Maka maknanya , para ilmuwan yang menemukan hasil dari penelitian-penelitian yang mereka lakukan ketika tidak ada rasa takut kepada Allah maka, mereka, akan mendapatkan kebingungan ketika tidak ada dasarnya yaitu dunia ini semuanya di atur oleh Allah. mereka tidak tahu atau tidak ingin tahu bahwa mempelajari ilmu alam semesta atau juz dari alam semesta ini bisa menyusahkan mereka karena banyak pertanyaan-pertanyaan yang harus mereka teliti secara detail. Ada orang mempelajari pepohonan tapi tidak tahu asal mulanya, dia hanya mempelajari dahan dan akarnya saja, ilmu yang seperti ini bisa menyusahkannya.

D. pendapat ilmuwan

Ilmuwan Fisika, Kimia, ketika tidak tahu tentang Allah maka dia merasa bahwa keilmuwannya masih kurang, seperti :

Albert einstain : ketika ditanya mengenai kematian, dia menjawab : "secerdas apapun aqal yang dimiliki manusia tidak akan mungkin mengetahui segalanya". Dia mengakui sendiri bahwa dirinya masih banyak kekurangan. hal seperti ini, diibaratkan seperti anak kecil masuk ke perpustakaan didalamnya banyak sekali segala macan buku, tetapi dia tidak tahu siapa yang menulis, bagaimana cara membaca atau bahkan kandungan buku tersebut.

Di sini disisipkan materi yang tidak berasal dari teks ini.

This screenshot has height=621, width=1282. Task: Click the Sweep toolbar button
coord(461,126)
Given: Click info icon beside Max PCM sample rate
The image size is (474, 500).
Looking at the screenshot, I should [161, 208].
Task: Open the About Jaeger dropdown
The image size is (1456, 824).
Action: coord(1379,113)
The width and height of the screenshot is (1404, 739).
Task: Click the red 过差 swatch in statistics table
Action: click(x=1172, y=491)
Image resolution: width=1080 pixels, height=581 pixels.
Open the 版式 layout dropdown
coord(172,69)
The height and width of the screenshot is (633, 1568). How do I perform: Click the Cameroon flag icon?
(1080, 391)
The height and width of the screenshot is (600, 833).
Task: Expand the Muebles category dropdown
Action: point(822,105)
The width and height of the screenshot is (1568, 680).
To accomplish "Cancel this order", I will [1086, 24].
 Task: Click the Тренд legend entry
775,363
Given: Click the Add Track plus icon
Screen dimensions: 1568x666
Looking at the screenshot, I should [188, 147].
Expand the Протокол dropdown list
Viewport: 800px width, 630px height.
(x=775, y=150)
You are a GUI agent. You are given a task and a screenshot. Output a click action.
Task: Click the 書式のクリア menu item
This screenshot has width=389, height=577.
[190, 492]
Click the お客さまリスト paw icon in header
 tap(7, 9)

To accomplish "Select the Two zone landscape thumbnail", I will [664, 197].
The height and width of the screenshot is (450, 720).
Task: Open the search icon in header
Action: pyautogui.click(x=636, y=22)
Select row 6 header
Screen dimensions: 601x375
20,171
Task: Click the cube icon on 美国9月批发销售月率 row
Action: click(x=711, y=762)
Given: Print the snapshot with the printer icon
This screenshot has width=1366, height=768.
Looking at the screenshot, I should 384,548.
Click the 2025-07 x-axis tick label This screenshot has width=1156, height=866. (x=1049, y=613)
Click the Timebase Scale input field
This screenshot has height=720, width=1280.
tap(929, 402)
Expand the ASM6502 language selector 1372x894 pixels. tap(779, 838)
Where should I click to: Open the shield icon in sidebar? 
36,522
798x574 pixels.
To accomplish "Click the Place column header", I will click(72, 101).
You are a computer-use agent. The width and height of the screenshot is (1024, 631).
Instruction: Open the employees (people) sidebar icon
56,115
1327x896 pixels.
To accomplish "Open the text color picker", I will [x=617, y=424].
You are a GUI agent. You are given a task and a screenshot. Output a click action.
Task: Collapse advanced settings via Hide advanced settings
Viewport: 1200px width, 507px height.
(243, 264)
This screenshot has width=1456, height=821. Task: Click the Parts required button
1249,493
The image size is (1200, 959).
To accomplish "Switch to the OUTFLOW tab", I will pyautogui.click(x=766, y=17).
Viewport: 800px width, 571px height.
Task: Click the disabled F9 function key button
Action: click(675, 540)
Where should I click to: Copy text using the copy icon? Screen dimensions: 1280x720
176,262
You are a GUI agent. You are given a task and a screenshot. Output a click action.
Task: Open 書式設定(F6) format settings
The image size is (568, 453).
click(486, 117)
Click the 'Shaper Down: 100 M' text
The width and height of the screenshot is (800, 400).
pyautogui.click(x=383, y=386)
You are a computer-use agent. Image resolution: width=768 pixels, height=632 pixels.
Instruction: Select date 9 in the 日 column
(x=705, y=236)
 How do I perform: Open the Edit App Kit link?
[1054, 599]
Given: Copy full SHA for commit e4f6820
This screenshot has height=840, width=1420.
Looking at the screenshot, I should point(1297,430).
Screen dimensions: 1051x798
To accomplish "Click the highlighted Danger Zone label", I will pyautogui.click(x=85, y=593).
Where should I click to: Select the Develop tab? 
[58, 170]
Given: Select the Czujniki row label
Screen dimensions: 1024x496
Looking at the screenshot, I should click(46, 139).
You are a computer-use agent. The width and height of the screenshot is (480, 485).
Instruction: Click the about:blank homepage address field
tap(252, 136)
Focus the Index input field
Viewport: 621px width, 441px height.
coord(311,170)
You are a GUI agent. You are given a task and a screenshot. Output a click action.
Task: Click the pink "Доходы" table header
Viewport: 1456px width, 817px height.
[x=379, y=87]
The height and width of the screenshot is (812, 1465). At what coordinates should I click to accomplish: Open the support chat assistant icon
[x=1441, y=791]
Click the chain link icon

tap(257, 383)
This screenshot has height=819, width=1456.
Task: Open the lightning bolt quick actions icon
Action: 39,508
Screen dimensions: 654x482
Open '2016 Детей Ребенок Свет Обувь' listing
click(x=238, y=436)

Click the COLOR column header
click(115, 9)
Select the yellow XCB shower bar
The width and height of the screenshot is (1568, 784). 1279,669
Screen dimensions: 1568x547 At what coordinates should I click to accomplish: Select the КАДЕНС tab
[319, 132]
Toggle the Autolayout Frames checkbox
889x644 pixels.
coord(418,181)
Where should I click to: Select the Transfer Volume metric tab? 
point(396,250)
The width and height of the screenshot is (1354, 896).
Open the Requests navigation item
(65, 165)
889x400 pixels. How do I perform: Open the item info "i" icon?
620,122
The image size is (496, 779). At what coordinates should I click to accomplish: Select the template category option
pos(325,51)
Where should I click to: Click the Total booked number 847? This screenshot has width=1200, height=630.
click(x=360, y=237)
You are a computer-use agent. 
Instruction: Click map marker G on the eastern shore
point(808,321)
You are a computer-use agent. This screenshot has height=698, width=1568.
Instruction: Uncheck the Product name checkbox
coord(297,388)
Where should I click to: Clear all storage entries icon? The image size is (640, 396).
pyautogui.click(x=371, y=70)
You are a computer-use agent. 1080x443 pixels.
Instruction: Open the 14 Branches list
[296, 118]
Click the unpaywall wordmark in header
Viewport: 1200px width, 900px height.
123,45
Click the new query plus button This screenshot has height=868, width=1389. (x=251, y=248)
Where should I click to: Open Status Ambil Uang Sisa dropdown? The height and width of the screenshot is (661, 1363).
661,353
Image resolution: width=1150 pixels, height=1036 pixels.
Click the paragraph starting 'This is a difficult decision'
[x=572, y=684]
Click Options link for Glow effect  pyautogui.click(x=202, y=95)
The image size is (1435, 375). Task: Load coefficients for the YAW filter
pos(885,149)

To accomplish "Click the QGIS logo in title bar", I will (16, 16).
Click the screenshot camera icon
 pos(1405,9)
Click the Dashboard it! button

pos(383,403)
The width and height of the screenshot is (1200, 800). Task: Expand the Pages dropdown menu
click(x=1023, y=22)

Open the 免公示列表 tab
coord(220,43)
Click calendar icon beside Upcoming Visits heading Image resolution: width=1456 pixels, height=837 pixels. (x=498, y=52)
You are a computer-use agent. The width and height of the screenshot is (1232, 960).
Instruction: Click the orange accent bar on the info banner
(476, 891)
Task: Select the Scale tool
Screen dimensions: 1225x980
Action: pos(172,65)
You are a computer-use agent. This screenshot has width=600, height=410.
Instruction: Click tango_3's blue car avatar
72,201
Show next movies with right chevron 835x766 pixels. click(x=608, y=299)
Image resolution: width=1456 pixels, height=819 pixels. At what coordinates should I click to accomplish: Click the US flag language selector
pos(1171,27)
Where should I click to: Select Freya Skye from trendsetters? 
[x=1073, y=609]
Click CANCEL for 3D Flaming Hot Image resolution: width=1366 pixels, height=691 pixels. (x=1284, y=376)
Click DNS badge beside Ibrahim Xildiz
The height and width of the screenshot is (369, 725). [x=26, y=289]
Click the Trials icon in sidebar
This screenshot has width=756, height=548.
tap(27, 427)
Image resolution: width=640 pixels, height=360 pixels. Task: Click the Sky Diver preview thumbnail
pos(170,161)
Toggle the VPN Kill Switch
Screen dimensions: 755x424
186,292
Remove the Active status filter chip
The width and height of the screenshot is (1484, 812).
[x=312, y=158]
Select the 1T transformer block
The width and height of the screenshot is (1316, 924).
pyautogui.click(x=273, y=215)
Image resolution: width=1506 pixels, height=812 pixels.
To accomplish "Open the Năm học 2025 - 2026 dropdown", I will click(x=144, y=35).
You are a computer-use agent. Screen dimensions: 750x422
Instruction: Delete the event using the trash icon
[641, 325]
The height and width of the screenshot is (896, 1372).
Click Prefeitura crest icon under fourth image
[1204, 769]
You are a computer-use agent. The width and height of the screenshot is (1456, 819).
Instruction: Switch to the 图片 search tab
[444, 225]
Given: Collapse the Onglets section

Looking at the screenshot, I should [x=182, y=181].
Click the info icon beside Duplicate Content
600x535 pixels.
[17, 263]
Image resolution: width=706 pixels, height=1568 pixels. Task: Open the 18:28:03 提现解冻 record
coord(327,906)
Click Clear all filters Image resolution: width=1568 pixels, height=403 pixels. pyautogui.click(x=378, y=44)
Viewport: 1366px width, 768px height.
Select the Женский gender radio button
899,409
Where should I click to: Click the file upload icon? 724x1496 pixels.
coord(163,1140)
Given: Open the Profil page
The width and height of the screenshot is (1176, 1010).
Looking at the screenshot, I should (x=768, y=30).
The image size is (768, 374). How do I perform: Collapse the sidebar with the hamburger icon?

Peter anderson, seorang ahli filsafat, mengatakan : "tujuan hidup itu sebenarnya ada tiga perkara : 1. Kasih sayang
2. Perdamaian
3. Keilmiahan
dia mengatakan : bahwasanya dia bisa merealisasikan kedua tujuan tersebut (no.1,dan 2) tetapi tujuan no. 3, dia telah gagal untuk merealisasikannya.

Angel, seorang ahli filsafat lainnya juga mengatakan :"banyak sekali kelemahan pengetahuan kita tentang sirkulasi darah dan banyak sirkel-sirkel yang tidak diketahui karena kekurangan pengetahuan kita pada waktu itu walaupun dengan berbagai cara penelitian antara bermacam-macam penyakit dan sebab-sebabnya. Banyak sekali kejadian sebagian penemuan-penemuan yang mana kita tidak bisa untuk meneliti kembali sampai pada titik terakhir.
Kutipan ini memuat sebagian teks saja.